I assume that the example code below which I wrote is very roughly similar in idea, with the exception of course that it’s everything tucked into a single consumer. Direct calls to the timer and game_tick, as well as some of the attributes, can be replaced with the self.channel_layer.send call with an appropriate type and data.

This example simply sends an incrementing number to the client every second.

class GameConsumer(AsyncWebsocketConsumer):
    # ... connection, disconnection logic etc ...

    async def match_command(self, event):
        """Handles user input."""
        action = event["action"]
        match action:
            case "start":
                if not self.should_run:
                    self.should_run = True
                    asyncio.create_task(self.timer())
            case "stop":
                self.should_run = False

    async def state_update(self, event):
        """Propagates the state to the players."""
        await self.send(text_data=json.dumps({"message": event["state"]}))

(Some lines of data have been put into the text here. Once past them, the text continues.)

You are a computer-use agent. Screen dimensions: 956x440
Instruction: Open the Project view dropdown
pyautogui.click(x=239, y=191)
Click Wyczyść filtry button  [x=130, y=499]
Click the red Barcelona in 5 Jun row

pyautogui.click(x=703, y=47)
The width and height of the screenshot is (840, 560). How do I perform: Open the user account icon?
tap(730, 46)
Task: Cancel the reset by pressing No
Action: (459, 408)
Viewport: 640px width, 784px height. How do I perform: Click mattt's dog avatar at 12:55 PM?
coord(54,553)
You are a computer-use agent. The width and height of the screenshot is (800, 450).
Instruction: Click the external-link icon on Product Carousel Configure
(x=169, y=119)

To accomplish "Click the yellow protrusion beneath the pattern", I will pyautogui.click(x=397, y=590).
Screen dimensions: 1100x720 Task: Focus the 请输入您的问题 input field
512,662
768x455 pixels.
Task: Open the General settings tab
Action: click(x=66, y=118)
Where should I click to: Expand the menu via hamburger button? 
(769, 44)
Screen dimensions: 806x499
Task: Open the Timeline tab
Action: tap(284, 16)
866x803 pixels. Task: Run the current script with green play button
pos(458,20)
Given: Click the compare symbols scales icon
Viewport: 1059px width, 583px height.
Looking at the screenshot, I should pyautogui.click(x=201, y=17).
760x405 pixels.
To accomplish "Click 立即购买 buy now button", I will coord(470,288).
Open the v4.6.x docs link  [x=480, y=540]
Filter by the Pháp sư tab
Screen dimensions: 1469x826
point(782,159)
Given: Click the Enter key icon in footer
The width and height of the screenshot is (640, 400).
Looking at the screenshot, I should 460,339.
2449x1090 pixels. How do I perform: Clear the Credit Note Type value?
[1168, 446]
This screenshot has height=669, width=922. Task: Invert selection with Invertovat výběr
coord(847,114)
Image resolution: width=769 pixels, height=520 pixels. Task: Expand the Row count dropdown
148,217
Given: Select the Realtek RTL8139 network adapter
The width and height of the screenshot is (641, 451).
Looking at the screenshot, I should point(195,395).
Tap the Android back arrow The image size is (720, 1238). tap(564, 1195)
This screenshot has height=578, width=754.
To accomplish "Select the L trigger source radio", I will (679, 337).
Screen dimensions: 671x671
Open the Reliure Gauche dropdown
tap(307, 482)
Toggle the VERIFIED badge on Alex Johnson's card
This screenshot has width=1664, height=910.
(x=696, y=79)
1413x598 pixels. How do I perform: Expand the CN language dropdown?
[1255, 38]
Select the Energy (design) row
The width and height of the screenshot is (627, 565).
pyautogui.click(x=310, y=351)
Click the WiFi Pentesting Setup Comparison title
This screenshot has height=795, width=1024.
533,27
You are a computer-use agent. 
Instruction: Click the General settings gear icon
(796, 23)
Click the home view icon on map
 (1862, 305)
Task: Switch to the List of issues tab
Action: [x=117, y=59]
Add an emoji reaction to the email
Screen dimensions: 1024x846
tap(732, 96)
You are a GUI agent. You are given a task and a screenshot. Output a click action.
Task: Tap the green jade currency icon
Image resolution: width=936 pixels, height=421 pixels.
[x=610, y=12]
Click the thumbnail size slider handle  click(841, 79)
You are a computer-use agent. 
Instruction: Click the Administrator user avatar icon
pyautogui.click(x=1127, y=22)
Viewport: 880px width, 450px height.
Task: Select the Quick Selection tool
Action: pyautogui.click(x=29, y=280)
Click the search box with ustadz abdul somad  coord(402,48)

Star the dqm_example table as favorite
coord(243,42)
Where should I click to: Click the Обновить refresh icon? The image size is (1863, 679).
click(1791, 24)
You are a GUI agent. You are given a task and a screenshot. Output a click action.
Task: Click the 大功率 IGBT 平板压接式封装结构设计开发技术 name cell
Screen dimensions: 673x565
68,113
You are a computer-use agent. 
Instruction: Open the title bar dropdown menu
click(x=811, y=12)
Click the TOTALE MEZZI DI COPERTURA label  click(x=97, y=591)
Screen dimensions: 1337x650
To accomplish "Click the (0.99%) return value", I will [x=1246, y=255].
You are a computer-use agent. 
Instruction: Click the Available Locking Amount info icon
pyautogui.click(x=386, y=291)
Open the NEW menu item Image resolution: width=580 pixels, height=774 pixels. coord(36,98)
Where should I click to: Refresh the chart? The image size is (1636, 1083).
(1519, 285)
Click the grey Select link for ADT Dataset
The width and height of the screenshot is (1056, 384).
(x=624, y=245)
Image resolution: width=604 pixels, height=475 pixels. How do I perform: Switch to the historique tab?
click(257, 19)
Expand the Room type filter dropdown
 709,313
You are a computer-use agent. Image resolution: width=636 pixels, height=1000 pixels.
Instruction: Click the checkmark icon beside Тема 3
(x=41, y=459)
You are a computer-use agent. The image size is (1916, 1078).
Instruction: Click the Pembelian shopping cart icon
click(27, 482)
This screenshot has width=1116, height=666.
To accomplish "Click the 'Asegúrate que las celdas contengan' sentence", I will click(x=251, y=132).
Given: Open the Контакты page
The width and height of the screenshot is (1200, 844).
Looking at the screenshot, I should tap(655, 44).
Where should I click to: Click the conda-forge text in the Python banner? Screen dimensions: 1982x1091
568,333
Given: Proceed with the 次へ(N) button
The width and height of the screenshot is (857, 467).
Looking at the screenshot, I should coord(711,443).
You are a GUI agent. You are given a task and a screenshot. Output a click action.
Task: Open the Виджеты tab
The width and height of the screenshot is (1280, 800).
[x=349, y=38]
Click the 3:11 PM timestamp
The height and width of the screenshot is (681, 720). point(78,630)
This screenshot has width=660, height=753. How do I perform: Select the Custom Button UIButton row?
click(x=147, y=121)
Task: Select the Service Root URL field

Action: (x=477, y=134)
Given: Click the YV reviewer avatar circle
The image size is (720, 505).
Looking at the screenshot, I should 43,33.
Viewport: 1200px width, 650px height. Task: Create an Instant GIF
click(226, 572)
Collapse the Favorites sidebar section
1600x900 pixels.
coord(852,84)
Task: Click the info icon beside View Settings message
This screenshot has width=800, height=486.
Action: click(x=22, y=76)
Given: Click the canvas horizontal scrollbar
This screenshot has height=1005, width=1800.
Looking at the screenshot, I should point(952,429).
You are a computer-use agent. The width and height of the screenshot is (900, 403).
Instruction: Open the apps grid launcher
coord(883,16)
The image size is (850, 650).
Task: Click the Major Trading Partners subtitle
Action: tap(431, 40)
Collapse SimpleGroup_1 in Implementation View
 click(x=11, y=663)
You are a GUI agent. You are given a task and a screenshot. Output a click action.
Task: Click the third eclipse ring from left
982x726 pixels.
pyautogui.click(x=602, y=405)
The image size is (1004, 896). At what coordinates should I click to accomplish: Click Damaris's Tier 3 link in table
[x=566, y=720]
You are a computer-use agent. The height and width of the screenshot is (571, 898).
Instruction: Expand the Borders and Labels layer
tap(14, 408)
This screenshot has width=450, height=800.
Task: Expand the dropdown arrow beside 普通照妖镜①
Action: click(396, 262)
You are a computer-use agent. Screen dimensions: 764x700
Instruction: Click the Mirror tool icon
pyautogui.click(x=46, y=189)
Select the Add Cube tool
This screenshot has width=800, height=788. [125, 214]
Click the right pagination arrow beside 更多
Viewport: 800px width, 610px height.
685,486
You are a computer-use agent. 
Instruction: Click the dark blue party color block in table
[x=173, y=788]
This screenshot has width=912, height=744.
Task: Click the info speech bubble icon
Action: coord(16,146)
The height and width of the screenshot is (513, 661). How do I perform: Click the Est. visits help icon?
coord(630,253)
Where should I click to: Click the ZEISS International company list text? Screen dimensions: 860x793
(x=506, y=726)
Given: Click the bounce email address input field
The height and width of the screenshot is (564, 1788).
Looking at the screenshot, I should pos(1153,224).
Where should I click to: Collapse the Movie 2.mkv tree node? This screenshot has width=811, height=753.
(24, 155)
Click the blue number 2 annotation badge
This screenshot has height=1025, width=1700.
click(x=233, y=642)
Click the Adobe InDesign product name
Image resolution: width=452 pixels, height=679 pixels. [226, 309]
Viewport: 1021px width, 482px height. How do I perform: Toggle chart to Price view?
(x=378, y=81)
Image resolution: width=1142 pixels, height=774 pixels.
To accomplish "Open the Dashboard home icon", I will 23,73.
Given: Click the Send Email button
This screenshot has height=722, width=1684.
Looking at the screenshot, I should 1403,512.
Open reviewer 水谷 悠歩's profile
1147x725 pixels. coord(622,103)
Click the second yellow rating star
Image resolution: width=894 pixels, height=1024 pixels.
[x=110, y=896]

    def calculate_timer_time(self):
        """Calculates timer time to target X ticks per second."""
        return 1

    async def timer(self):
        """Sends events to the game at a certain interval."""
        while self.should_run:
            await asyncio.sleep(self.calculate_sleeping_time())
            await self.game_tick()

    def update_the_state(self):
        """Handles the game logic."""
        self.state += 1

    async def game_tick(self):
        self.update_the_state()
        await self.channel_layer.group_send(
            self.match_group_name,
            {"type": "state_update", "state": self.state},
        )

I appreciate the thought, but the real legends are the hundreds of people who make Django the amazing framework that it is.

Your work is very appreciated too. I started my programming journey with Python and Django and since then I regularly saw your helpful solutions.

Minor points:

Yes, this is absolutely correct.

There is no “main” process. It’s not like any one process controls or manages other processes. They’re all “peers” within the environment.

The processes can be defined (in this context) by where it receives input from and where it delivers output.

Using that definition, the processes then are:

  • Websocket consumer (async)

    • Input: Websockets, channel_layer
    • Output: Websocket, channel_layer
  • Game worker(s) (sync)

    • Input: Channel_layer
    • Output: Channel_layer
  • Timer worker (async)

    • Input: Channel_layer, timer events
    • Output: Channel_layer

(While I believe we’re on the same page, I want to reduce the chances of confusion. We may be saying the same thing different ways, but I’d like to try to make sure that’s the case here.)

One of the benefits of splitting these functions into separate processes is that it minimizes (if not effectively eliminates) the possibility of a game worker from interfering with either the websocket consumer or the timer worker. (You want to avoid having game updates from preventing a timer signal from being triggered at the proper time.)